Re: update i386 spinlock for hyperthreading - Mailing list pgsql-patches

From Manfred Spraul
Subject Re: update i386 spinlock for hyperthreading
Date
Msg-id 3FED6028.7020300@colorfullife.com
Whole thread Raw
In response to Re: update i386 spinlock for hyperthreading  (Tom Lane <tgl@sss.pgh.pa.us>)
Responses Re: update i386 spinlock for hyperthreading  (ohp@pyrenet.fr)
Re: update i386 spinlock for hyperthreading  (Tom Lane <tgl@sss.pgh.pa.us>)
List pgsql-patches
Tom Lane wrote:

>Manfred Spraul <manfred@colorfullife.com> writes:
>
>
>>Tom Lane wrote:
>>
>>
>>>Don't you have to put it in a specific place in the loop to make that
>>>work?  If not, why not?
>>>
>>>
>>>
>>Rep;nop is just a short delay - that's all.
>>
>>
>
>That view seems to me to be directly contradicted by this statement:
>
>
>
>>The PAUSE instruction provides a hint to the processor that
>>the code sequence is a spin-wait loop. The processor uses this hint to
>>avoid the memory order violation in most situations, which greatly
>>improves processor performance.
>>
>>
>
>It's not apparent to me how a short delay translates into avoiding a
>memory order violation (possibly some docs on what that means exactly
>might help...).  I suspect strongly that there needs to be some near
>proximity between the PAUSE instruction and the lock-test instruction
>for this to work as advertised.  It would help if Intel were less coy
>about what the instruction really does.
>
>
My guess: Pentium 4 cpu support something like 250 uops in flight - it
will have a dozend of the spinlock loops in it's pipeline. When the
spinlock is released, it must figure out which of the loops should get
it, and gets lost. My guess is that rep;nop delays the cpu buy at least
100 cpu ticks, and thus the pipeline will be empty before it proceeds. I
don't have a Pentium 4, and the HP testdrive is down.
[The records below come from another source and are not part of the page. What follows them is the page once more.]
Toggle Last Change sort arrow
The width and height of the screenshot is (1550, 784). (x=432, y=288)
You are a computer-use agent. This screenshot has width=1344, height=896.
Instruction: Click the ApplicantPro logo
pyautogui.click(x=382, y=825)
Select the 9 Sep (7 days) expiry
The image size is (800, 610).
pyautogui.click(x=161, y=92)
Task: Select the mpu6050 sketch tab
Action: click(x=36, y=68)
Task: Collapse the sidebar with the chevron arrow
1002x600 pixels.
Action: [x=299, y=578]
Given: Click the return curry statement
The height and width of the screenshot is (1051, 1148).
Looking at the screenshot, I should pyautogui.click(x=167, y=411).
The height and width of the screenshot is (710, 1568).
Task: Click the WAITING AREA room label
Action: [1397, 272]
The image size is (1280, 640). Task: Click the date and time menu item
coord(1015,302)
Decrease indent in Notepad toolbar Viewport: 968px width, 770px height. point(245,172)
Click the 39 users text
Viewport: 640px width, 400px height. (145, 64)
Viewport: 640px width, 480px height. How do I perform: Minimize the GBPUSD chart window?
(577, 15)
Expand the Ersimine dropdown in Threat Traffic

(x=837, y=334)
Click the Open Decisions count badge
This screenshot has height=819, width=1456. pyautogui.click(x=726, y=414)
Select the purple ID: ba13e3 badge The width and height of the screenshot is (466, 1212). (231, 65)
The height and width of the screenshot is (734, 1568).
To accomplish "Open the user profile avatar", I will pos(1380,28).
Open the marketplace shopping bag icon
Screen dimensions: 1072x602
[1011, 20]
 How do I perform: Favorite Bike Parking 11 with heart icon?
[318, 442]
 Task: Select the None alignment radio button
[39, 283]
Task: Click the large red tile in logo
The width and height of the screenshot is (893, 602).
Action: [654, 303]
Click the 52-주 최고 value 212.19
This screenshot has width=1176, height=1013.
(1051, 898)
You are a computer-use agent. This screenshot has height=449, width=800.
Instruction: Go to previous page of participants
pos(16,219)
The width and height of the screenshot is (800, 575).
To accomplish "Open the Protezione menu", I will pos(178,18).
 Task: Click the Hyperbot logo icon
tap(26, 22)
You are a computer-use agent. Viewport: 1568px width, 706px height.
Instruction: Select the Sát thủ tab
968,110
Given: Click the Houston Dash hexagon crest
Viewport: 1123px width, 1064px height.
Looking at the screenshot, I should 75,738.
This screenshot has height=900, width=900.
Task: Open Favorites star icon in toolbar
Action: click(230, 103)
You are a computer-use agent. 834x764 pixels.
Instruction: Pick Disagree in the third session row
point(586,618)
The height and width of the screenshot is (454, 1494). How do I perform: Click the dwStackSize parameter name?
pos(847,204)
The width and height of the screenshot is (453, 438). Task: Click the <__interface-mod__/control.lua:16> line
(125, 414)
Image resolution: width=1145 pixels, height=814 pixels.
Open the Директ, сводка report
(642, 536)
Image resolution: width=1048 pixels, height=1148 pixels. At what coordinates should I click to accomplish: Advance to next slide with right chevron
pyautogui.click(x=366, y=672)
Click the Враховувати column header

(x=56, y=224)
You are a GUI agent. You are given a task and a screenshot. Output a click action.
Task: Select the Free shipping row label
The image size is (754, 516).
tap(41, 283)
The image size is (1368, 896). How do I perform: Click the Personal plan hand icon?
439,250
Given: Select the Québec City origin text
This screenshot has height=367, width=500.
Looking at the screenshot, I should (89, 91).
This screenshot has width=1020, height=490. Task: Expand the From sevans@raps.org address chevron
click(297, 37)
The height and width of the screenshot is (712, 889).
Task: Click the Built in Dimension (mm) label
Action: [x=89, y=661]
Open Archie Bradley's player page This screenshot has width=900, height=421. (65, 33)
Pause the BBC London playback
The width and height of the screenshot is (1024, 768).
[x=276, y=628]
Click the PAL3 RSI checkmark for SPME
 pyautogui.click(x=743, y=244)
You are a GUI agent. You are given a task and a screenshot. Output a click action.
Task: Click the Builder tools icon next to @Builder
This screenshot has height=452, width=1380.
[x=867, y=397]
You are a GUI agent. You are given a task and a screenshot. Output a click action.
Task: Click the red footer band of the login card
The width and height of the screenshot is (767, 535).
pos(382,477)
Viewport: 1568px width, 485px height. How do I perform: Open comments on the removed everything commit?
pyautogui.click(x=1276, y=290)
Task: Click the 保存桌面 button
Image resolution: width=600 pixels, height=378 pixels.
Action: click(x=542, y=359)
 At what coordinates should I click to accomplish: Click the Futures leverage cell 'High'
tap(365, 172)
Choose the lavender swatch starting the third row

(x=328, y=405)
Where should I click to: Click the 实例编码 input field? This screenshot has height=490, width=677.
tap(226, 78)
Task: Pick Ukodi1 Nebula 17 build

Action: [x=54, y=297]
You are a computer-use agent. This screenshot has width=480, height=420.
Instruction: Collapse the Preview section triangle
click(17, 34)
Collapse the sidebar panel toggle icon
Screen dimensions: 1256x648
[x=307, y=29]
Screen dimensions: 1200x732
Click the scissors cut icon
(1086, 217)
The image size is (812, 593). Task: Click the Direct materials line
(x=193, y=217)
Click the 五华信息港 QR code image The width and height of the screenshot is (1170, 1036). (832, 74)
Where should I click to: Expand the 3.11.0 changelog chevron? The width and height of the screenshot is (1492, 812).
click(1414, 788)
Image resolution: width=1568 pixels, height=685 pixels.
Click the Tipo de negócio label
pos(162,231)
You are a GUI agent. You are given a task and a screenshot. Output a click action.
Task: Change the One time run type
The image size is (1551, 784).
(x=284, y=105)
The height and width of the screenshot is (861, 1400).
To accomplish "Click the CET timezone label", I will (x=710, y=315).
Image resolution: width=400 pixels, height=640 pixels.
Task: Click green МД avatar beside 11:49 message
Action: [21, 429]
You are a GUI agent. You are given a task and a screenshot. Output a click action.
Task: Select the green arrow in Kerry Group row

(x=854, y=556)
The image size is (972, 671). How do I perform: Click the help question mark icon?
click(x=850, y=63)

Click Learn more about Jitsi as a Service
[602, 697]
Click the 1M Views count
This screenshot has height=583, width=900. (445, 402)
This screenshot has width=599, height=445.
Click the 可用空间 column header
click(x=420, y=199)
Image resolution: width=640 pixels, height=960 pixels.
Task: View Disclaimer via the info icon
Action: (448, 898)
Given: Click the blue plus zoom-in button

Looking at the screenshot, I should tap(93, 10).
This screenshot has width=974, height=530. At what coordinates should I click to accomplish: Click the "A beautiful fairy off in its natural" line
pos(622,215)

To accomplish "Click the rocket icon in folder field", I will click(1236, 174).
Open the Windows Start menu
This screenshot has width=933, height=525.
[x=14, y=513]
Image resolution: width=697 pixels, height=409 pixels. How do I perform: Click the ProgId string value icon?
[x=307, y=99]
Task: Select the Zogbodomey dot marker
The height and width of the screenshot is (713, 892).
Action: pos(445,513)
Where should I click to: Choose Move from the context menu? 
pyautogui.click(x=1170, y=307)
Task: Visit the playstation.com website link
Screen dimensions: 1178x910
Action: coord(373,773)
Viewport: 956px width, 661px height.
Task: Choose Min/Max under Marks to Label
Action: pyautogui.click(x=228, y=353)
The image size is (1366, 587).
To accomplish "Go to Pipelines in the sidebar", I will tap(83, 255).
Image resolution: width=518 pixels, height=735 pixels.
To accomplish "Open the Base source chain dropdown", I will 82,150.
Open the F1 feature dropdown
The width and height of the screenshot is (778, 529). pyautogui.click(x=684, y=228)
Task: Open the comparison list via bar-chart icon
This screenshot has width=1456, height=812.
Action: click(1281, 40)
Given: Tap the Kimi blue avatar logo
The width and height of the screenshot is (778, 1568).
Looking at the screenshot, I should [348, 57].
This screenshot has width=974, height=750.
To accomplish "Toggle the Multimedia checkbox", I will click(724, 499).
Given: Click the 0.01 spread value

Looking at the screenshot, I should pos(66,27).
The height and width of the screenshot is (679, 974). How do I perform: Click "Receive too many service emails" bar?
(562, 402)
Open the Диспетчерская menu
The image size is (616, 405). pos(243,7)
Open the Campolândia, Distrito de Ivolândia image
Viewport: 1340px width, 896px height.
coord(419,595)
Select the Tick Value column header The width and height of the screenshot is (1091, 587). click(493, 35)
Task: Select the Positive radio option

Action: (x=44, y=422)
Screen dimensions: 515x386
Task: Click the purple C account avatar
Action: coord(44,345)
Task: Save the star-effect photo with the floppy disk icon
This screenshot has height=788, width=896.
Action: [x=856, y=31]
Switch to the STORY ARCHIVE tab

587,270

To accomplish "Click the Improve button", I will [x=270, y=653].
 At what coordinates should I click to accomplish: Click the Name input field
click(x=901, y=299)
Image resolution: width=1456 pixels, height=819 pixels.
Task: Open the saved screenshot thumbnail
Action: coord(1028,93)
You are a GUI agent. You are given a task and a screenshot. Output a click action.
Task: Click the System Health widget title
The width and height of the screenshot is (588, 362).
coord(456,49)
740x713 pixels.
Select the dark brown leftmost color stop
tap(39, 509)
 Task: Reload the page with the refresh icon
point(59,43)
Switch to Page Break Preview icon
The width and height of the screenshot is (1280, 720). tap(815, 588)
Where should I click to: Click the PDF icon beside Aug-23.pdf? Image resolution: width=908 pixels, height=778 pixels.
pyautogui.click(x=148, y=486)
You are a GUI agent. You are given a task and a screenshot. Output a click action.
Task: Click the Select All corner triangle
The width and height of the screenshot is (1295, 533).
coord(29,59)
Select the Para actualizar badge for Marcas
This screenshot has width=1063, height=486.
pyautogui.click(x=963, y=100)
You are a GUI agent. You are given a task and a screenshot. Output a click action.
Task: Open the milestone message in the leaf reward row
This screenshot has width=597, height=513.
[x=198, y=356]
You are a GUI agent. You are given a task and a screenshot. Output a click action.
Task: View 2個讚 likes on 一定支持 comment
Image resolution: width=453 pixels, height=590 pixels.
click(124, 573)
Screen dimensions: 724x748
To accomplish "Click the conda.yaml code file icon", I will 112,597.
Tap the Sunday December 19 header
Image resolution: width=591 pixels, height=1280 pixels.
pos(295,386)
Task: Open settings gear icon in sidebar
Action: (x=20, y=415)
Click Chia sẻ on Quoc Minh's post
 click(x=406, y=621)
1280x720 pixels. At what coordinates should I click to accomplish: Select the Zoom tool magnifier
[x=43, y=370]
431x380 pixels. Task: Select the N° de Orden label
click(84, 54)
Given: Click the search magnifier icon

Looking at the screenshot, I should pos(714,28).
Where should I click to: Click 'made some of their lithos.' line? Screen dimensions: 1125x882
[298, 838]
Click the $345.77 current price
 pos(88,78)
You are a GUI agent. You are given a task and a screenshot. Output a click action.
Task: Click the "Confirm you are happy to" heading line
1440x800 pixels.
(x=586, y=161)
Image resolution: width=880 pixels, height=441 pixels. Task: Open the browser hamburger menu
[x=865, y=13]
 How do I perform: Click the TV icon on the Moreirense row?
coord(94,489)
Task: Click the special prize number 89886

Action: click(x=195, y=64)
Someone around who
could run my test app?

>
>
>>This instruction does not change the architectural state of the
>>processor (that is, it performs essentially a delaying noop
>>operation).
>>
>>
>
>This can be rephrased as "we're not telling you what this instruction
>really does, because its interesting effects are below the level of the
>instruction set architecture".  Great.  How are we supposed to know
>how to use it?
>
>
There was a w_spinlock.pdf document with reference code. google still
finds it, but the links are dead :-(

>>I think a separate function is better than adding it into TAS: if it's
>>part of tas, then it would automatically be included by every
>>SpinLockAcquire call - unnecessary .text bloat.
>>
>>
>
>Why do you think it's unnecessary?  One thing that I find particularly
>vague in the quoted documentation is the statement that the PAUSE
>instruction is needed to avoid a delay when *exiting* the spin-wait
>loop.  Doesn't this mean that a PAUSE is needed in the success path
>when the first TAS succeeds (i.e, the normal no-contention path)?
>
IIRC: No.

>If not, why not?  If so, does it go before or after the lock
>instruction?
>
>
Neither: somewhere in the failure path.

>Also, if the principal effect is a "short delay", do we really need it
>at all considering that our inner loop in s_lock is rather more than
>an "xchgb" followed by a conditional branch?  There will be time for
>the write queue to drain while we're incrementing and testing our
>spin counter (which I trust is in a register...).
>
>The reason I'm so full of questions is that I spent some time several
>days ago looking at exactly this issue, and came away with only the
>conclusion that I had to find some more-detailed documentation before
>I could figure out what we should do about the spinlocks for Xeons.
>
I'll try to find some more docs and post links.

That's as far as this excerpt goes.